First off, registering to vote is incredibly easy. If you've got a Colorado driver's license, registering to vote takes about two minutes using justvotecolorado.org. The deadline to register this way has passed for this election. You can also update your voter registration to a new address and still receive a mail-in ballot, which I'll talk about more momentarily. So what if you missed the deadline or don't have a Colorado driver's license? All you have to do is go down to a voting place (doesn't matter which one, just as long as it's in your county) and register to vote. You just have to have lived in the state for 22 days (which is not a new law). The deadline for this is, well, November 4th at 7pm.
You also can vote a ton of different ways. If you're registered to vote in Colorado, you receive a mail-in ballot which just has to be mailed in by October 31st or dropped off by November 4th at 7pm.

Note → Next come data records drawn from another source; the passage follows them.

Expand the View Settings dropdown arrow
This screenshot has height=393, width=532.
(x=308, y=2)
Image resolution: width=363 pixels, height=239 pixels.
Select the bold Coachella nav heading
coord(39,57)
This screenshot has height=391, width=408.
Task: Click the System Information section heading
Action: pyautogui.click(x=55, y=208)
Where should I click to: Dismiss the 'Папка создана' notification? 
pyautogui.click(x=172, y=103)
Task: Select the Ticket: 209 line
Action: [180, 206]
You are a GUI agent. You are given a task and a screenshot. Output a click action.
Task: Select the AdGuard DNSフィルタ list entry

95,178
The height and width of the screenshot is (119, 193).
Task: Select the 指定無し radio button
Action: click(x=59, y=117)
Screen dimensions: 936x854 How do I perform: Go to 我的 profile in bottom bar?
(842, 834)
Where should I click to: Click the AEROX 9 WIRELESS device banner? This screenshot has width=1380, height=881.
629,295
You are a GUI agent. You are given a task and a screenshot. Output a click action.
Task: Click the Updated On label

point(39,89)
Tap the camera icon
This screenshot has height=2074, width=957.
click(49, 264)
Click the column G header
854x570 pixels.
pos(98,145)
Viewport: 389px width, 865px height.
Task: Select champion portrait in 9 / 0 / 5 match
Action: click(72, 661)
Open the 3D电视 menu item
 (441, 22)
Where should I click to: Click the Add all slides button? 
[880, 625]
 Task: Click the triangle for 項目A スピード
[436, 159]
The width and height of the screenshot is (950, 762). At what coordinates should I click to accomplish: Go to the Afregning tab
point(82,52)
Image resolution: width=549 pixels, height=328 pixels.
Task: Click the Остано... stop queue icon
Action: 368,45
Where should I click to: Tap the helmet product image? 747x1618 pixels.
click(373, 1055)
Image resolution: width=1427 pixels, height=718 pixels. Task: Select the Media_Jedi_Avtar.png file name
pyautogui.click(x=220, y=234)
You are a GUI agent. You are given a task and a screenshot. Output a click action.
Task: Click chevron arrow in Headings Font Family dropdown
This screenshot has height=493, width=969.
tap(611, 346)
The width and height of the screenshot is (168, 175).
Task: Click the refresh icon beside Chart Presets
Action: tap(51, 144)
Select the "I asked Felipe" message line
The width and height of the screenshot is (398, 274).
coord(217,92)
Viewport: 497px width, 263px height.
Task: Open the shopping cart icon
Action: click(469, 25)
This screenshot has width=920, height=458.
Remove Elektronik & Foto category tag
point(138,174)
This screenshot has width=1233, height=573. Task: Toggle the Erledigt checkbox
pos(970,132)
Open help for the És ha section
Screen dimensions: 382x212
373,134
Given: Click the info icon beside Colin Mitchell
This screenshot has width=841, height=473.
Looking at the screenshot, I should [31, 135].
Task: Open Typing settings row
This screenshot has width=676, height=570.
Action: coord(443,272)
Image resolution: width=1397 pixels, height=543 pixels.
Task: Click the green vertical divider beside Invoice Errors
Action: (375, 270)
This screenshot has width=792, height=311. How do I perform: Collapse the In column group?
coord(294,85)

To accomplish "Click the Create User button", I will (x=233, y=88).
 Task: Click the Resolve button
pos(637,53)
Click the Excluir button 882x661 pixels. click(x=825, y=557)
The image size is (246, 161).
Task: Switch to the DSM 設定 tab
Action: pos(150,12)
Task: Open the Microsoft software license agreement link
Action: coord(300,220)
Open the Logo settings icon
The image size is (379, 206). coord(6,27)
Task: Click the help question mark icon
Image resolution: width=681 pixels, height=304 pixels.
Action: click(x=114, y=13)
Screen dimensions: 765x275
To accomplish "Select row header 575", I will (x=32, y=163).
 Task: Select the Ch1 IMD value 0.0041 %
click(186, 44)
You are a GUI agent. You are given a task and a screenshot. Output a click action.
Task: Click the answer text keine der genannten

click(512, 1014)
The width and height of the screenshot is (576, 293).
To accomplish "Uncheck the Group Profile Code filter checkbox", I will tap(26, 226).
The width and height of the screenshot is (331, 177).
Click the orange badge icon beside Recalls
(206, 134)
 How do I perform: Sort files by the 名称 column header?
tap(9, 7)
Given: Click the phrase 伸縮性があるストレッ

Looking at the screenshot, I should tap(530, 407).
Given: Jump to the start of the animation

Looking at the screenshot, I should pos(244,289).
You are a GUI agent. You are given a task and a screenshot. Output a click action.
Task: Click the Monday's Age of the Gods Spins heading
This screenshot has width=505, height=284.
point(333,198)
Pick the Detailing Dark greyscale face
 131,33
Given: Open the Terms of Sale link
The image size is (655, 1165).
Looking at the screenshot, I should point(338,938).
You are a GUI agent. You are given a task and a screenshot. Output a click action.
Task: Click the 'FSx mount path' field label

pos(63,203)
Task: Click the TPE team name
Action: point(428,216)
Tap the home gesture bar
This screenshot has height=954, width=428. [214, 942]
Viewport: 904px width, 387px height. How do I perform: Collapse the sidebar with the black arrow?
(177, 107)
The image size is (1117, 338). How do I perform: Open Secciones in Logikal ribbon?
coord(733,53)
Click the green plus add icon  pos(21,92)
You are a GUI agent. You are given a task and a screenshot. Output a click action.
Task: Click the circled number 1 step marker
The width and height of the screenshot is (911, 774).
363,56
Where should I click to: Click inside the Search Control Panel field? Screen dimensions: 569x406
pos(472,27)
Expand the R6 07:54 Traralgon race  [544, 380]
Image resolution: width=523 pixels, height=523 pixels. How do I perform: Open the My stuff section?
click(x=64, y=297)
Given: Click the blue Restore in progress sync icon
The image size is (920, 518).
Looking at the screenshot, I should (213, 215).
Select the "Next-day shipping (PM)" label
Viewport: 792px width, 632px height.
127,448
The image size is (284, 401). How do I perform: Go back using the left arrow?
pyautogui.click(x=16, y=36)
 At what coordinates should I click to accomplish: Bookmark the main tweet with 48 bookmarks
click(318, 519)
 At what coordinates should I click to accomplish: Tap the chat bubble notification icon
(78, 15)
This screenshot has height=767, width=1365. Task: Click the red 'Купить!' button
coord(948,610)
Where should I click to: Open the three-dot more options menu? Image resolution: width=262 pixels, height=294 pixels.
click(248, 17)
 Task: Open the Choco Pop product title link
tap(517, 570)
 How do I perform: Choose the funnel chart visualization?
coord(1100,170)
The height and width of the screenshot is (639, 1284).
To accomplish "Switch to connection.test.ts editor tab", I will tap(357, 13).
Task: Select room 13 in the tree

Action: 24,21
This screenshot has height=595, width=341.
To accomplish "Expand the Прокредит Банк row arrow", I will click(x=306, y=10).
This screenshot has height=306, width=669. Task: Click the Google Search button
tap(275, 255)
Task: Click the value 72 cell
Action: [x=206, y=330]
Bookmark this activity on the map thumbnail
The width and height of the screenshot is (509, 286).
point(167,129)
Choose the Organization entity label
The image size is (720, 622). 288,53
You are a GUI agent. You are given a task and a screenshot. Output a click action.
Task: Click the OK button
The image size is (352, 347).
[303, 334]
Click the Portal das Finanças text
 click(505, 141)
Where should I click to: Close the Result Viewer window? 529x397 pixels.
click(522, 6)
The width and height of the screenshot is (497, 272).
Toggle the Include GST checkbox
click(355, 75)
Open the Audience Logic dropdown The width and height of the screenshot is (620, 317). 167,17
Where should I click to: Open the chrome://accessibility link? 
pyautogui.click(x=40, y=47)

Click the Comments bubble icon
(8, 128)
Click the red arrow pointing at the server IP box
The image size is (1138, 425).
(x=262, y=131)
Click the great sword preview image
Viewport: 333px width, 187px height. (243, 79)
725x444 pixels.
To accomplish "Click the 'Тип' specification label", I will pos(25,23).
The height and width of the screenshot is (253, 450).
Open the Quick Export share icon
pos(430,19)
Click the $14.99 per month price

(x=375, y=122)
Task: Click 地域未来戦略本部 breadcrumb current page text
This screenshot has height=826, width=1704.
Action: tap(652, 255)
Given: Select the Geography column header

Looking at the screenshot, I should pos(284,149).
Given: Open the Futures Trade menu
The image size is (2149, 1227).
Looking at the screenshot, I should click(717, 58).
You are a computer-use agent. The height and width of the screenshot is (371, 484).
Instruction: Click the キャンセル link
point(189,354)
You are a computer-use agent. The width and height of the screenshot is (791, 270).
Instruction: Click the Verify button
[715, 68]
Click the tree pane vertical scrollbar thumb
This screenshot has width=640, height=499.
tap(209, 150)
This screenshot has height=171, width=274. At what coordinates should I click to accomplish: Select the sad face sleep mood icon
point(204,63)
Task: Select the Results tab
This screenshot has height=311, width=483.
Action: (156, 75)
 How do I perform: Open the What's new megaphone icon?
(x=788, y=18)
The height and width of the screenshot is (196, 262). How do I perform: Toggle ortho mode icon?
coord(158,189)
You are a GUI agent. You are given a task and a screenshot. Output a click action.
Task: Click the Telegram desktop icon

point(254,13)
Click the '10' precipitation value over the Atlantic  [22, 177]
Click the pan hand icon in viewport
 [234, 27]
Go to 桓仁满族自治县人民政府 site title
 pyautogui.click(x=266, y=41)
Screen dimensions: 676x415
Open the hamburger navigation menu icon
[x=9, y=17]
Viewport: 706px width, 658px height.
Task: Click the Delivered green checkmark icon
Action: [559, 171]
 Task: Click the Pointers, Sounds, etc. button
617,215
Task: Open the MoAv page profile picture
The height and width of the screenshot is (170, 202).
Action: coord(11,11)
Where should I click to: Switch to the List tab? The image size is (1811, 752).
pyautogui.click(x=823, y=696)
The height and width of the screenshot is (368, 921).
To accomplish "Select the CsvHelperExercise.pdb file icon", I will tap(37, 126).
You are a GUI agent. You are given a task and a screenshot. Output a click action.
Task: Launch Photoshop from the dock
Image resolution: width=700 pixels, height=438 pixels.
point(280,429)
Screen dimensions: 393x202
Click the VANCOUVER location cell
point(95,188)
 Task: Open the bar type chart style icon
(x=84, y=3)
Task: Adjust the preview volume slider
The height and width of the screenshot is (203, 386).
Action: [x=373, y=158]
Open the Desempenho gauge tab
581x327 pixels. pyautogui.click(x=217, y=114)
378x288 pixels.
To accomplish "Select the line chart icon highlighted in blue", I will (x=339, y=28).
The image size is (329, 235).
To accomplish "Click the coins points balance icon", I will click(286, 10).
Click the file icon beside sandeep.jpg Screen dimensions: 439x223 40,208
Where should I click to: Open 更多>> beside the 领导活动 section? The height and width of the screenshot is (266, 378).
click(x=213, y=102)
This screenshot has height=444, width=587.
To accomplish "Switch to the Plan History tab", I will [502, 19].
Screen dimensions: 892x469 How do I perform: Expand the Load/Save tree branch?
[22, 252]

If you're not registered yet, or your address is wrong, then you can, like I said, still do that and get your ballot...just be quick about it. If you miss that deadline or you like the experience of voting in person, you can vote early every day except Sundays at any polling place. Hours vary by location, but most seem to be 8am-5pm. Even if you're super busy and can't get there before election day, your employer is REQUIRED to give you time during election day to vote, and polling places are open from 7am to 7pm.
So despite the fact that voting is made super easy, people still aren't voting. There are people who make excuses: "I'm too busy," and people who flat out just don't want to vote. To those who don't because they think their vote doesn't matter: it does. If everyone thought that they shouldn't vote because they don't matter, no one would vote. Your vote helps make up a public opinion, and especially in a swing state, your vote matters so much. Often elections come down to a few thousand votes per county, which is absolutely ridiculous to think about when Denver has a population of nearly 650,000 people. To the people who think that voting has never changed anything, I'm sorry, but you're not right. You underestimate the power that voting has, not only for putting people in office but for things like a forty hour work week, public schools, and safe abortions. Because of voting, a black man has served two terms as President and Colorado/ Washington has legalized marijuana just in the past six years. Not voting is not rebellion. It is submission. If you don't vote, what right do you have to complain about anything that happens in the government? So what if it might not change anything? What if it does change something? That is why we must vote, because if we don't we are denying the possibility of that change.
People have fought, picketed, protested, and died for the right to vote and you dishonor their memory by not voting. How dare we disregard that sacrifice by not voting? We have fought for years to allow every person to vote. It has been less than a hundred years since all citizens have had the right to vote, and that citizens are not only white males. People have fought discriminatory voting laws that prevented minorities from voting even more recently, and some places where it still occurs, but here, in a state that makes voting so easy, people aren't voting.
Millennials of voting age (18-35) make up 23.5% of the population, while Baby Boomers make up 14.1% of the population (those 65+). The Millennial demographic is generally more liberal and progressive than the Baby Boomers, and Millennials have the ability to cancel out the Baby Boomer vote and then some. Unfortunately, if one thing is known, it's that Baby Boomers vote pretty much every year. Voter turnout for the 2008 election? 69% of Baby Boomers voted, while 51% of Millennials voted (NYTimes). This isn't to say that they weren't the same when they were the same age, and Millennials register to vote more often, but we have the potential to really change the political atmosphere. 36.3% of America's population is non-white. Demographics for the LGBTQA population are less clear since it's something people are less likely to admit, but these are all demographics that can be game changers in a big way, if we all turn out. Overall, America in general needs to exercise the main right that makes us a republic, not a dictatorship. We have the power to dictate what happens in regards to human rights, the environment, easier paths to education, our foreign relations, and everything else. We get to decide. We just have to vote.